(Pixel coordinate grounding data)
Start of Block

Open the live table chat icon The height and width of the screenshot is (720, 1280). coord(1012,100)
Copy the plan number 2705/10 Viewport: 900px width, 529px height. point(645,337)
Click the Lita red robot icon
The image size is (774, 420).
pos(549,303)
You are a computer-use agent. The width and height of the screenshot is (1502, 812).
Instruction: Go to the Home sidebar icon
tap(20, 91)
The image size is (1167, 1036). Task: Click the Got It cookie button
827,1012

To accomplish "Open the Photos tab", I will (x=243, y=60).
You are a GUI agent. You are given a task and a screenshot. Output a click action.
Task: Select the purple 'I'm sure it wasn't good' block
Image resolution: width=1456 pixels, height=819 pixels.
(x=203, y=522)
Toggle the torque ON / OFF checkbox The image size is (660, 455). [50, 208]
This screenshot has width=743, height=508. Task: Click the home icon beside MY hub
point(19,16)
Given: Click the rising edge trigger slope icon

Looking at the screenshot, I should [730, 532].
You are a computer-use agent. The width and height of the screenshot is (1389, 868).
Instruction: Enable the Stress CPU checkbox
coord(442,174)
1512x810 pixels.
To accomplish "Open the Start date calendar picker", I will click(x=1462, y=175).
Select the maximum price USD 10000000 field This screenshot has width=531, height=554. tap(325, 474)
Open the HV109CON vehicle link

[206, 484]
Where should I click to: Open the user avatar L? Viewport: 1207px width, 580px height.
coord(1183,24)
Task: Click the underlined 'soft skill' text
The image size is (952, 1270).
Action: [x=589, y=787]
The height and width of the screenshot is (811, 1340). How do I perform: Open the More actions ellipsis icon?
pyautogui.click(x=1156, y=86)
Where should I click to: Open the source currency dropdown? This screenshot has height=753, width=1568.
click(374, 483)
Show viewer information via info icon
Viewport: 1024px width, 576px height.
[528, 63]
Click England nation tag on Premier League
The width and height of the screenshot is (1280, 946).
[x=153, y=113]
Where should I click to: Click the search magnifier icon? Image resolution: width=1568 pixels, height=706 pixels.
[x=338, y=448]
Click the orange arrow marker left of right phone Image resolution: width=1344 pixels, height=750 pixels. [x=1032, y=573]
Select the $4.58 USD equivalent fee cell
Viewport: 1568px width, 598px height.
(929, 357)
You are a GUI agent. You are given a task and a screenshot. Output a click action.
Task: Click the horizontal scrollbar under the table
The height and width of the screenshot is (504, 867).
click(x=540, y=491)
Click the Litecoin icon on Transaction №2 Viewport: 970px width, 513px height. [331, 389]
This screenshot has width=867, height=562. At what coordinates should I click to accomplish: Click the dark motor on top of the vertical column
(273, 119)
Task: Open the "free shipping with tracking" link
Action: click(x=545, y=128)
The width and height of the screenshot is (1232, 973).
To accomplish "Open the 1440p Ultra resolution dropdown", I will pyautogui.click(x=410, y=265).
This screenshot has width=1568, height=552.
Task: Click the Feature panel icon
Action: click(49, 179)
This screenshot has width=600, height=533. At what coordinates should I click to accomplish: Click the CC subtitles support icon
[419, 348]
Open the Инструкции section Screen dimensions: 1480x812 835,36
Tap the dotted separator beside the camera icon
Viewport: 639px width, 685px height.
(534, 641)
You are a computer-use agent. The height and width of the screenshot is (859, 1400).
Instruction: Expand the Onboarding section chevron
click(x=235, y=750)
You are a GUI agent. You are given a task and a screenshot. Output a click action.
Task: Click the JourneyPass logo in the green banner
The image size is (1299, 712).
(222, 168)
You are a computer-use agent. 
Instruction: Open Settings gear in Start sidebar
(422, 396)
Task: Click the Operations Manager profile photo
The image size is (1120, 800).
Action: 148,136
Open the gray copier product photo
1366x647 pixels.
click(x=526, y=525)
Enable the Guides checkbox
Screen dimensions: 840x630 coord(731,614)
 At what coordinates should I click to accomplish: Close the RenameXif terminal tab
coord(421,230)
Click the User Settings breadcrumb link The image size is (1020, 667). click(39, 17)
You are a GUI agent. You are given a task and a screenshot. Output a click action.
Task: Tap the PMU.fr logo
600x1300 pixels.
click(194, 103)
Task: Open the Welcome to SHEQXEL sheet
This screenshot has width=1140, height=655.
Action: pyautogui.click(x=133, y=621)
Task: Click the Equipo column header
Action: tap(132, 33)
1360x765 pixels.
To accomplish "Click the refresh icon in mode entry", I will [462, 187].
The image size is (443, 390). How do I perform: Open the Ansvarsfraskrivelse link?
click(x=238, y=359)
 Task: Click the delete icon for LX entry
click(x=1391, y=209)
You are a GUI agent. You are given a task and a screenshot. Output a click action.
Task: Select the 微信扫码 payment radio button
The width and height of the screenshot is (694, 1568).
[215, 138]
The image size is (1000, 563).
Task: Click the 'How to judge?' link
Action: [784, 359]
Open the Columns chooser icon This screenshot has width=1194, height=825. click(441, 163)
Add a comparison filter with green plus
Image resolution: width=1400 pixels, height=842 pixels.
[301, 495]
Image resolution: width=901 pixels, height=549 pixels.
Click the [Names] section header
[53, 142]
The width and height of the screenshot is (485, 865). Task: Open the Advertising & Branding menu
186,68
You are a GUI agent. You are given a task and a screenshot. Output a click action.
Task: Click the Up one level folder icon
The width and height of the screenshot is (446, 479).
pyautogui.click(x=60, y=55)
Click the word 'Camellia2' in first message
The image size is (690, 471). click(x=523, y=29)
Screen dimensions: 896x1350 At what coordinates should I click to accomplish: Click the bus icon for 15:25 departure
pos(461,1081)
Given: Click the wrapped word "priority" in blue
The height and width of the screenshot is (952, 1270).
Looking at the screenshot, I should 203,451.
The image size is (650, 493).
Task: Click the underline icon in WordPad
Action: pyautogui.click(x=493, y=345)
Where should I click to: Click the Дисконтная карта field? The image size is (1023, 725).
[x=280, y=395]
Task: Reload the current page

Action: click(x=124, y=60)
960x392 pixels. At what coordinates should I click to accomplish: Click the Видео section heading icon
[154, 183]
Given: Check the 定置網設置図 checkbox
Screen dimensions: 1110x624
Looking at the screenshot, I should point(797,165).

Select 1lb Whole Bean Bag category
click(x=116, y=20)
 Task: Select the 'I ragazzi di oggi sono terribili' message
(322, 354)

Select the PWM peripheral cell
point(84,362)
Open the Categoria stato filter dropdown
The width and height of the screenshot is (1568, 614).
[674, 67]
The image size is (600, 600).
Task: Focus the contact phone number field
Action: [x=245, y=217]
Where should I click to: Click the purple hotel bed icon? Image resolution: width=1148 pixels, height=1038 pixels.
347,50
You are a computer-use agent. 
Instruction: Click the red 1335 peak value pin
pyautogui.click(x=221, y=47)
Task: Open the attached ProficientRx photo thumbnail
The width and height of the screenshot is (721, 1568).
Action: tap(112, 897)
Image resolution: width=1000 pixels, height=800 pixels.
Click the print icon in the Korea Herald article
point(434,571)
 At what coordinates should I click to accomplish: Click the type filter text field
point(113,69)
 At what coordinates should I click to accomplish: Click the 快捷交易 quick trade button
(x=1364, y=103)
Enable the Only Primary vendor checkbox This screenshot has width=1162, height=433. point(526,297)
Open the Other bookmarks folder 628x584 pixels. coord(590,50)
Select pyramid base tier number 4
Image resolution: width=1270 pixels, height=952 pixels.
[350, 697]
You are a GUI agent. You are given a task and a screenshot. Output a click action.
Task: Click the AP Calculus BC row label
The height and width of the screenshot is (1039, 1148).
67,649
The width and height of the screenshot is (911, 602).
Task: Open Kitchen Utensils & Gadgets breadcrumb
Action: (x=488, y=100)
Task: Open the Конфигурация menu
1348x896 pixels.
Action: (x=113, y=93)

End of Block

THE TASK
All lines of the data above that include the word "logo" must be shown.

TASK RESPONSE
Task: Click the JourneyPass logo in the green banner
Task: Tap the PMU.fr logo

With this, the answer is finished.